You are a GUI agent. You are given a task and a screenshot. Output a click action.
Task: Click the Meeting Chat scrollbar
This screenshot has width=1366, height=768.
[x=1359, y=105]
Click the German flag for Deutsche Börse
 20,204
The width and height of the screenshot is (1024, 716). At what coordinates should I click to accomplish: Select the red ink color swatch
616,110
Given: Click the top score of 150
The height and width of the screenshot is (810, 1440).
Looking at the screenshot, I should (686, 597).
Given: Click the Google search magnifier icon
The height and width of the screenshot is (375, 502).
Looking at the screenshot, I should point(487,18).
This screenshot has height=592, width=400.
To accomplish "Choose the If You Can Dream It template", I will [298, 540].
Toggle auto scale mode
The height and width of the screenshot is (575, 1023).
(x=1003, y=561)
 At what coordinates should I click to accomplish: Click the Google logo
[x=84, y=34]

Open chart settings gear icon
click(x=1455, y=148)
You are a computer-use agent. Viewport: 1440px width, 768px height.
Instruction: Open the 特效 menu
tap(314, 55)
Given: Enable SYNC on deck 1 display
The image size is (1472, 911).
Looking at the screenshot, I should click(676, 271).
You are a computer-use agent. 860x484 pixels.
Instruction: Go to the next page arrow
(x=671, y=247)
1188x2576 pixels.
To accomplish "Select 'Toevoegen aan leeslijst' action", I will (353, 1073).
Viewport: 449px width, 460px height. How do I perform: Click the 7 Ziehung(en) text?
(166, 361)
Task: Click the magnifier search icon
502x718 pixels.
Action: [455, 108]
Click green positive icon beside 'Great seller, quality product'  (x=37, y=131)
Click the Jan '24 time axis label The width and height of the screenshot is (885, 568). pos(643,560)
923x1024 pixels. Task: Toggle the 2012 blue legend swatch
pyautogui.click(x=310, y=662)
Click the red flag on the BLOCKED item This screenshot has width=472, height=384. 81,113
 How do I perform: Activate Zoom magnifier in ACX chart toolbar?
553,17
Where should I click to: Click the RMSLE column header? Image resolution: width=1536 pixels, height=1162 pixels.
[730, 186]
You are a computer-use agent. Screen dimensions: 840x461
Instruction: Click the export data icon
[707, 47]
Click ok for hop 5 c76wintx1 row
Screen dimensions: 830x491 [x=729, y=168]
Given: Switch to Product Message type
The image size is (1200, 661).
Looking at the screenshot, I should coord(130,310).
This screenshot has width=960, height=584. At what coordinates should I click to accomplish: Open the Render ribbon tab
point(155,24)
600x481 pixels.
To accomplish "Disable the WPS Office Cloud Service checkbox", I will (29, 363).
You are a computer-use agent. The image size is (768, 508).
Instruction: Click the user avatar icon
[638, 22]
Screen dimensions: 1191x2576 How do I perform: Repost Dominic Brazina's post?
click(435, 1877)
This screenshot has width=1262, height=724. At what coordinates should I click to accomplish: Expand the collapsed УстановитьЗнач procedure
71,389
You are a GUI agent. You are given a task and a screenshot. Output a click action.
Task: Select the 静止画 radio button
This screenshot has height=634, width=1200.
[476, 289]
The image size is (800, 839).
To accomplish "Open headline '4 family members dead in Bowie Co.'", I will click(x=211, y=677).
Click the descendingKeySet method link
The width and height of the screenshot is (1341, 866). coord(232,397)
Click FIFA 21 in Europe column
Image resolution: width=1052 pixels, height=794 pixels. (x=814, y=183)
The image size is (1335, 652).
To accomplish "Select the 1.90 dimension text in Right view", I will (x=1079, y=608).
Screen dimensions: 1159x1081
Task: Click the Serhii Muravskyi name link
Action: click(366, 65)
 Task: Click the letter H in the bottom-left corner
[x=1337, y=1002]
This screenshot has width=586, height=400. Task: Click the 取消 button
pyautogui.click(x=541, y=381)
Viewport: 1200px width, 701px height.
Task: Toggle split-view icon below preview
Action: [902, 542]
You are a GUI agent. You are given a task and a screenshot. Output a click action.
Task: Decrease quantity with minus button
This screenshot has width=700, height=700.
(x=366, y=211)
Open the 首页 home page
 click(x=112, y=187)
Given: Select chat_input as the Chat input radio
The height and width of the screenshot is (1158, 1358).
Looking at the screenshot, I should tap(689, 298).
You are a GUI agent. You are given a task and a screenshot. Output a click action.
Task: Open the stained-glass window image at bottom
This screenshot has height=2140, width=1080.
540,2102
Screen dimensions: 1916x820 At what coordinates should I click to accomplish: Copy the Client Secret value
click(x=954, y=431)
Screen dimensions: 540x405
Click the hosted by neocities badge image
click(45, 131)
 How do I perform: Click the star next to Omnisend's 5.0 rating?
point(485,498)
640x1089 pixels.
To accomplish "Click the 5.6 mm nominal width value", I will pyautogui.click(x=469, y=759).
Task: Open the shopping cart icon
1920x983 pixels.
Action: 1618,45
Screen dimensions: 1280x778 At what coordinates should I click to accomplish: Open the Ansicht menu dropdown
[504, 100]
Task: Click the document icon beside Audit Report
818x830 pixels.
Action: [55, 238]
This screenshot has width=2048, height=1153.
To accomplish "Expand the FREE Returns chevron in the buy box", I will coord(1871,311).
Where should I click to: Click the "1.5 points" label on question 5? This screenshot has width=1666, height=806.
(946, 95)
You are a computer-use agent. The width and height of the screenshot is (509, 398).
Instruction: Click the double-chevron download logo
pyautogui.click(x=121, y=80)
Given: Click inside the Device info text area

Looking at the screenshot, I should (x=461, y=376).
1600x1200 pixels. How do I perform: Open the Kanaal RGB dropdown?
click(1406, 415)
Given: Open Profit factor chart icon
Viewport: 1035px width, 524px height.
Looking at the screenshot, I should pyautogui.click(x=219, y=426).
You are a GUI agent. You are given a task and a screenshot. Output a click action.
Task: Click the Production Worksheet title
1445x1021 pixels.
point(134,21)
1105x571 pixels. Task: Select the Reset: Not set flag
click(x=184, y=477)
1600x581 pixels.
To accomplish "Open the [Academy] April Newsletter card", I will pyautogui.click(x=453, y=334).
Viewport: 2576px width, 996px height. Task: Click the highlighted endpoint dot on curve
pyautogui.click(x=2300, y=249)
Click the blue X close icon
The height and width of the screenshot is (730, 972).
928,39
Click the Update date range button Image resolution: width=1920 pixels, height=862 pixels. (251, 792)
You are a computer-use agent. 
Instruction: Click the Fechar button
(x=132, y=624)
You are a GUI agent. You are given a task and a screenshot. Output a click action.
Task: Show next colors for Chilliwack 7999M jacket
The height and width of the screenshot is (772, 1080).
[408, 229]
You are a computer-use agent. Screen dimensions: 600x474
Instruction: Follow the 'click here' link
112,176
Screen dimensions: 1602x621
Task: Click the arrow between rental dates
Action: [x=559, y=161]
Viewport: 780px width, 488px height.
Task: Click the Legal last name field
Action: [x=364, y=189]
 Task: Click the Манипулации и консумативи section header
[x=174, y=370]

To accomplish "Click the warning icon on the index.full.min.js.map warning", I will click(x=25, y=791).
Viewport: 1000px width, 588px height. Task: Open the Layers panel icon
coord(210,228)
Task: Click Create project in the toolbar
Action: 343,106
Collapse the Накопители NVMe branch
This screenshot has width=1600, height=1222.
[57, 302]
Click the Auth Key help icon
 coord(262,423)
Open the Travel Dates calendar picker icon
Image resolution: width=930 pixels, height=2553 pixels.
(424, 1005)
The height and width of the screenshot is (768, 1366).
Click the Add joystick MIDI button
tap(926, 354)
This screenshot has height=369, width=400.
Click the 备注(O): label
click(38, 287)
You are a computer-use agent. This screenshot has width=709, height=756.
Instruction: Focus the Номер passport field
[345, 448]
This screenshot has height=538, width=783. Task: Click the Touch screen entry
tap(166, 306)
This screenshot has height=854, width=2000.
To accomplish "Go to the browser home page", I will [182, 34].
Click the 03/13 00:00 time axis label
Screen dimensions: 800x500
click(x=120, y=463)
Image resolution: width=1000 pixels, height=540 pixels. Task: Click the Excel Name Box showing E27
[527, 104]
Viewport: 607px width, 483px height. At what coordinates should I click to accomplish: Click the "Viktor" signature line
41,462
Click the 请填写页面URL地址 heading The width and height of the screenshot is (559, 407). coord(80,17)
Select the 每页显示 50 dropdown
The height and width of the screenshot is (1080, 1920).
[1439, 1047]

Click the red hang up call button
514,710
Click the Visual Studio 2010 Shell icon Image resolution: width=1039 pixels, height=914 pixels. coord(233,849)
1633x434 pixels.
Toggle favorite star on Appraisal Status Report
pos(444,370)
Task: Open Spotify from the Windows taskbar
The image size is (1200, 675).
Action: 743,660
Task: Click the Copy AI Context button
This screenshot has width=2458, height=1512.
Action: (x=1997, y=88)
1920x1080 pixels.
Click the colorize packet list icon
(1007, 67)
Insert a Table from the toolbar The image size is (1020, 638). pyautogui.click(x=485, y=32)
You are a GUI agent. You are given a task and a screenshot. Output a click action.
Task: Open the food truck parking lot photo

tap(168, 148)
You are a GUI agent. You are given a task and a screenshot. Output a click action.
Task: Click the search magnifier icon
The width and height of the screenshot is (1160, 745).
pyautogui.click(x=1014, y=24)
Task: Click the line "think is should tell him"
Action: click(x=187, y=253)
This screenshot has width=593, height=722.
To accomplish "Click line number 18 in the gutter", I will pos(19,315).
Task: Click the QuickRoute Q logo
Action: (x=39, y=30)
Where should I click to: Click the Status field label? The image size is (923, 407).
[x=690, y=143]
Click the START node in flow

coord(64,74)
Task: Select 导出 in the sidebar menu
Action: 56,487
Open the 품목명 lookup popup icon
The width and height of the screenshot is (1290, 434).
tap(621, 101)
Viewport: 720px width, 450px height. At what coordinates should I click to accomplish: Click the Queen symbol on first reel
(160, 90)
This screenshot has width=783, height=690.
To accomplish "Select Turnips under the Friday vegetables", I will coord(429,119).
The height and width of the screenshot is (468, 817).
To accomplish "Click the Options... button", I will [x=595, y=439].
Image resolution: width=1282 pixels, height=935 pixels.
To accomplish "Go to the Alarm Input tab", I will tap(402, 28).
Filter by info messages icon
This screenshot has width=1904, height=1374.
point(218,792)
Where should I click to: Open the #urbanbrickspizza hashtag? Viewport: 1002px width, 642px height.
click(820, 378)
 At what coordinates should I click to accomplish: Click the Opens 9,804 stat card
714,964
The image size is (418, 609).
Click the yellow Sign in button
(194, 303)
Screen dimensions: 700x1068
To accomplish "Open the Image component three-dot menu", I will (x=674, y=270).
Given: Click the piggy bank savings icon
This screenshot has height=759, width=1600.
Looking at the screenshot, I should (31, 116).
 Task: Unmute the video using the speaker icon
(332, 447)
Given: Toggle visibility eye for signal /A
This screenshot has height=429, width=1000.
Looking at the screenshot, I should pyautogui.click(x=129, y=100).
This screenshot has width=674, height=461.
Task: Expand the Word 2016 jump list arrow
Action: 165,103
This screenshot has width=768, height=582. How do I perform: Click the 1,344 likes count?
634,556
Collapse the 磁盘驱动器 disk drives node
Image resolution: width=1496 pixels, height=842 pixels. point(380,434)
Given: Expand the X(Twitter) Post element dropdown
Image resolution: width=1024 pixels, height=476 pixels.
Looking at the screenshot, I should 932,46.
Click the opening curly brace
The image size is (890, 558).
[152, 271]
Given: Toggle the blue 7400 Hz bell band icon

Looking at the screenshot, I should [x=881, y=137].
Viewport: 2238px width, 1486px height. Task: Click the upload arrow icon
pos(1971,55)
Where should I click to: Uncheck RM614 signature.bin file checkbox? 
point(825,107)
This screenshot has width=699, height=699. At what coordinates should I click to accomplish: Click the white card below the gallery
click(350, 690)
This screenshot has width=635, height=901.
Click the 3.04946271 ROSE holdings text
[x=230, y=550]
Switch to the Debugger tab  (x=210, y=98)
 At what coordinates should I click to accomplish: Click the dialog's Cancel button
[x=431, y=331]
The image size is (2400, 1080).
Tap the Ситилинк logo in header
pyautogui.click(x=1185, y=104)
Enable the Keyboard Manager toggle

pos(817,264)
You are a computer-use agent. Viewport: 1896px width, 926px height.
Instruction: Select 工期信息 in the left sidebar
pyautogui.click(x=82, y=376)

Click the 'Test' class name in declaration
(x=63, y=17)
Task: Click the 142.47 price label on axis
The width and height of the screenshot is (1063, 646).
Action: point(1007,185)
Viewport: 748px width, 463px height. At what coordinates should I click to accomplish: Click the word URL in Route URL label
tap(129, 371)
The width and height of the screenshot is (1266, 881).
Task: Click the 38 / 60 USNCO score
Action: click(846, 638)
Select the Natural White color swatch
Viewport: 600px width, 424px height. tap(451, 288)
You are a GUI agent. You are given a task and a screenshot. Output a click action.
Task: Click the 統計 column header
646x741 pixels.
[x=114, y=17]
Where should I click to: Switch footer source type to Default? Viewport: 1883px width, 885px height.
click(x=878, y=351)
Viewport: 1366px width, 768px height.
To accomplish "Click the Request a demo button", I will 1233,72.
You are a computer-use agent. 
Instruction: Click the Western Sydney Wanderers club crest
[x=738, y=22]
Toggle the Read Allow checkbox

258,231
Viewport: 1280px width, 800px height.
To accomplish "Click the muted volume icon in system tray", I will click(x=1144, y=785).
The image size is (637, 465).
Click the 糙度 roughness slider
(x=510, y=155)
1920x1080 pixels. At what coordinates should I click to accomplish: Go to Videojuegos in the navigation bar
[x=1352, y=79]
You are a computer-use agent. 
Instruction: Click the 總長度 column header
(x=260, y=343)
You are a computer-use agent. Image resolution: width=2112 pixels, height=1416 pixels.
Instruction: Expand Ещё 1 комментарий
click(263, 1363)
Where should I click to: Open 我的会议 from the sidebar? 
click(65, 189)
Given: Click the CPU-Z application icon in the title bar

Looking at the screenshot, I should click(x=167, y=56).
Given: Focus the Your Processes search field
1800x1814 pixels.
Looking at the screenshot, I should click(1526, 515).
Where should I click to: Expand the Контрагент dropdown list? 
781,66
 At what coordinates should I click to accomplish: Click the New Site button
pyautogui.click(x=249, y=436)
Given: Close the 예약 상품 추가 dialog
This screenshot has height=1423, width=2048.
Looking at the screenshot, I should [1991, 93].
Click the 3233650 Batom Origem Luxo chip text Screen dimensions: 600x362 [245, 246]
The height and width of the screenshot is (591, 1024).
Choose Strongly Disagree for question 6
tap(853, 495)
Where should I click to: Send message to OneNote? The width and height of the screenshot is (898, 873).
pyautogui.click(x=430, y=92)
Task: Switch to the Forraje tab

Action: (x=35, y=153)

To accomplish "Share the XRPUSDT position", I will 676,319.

**ABOUT THIS TASK:**
Return every line from the entries above that includes the word "Chat".

**RESULT OF THIS TASK:**
Task: Click the Meeting Chat scrollbar
Given: Select chat_input as the Chat input radio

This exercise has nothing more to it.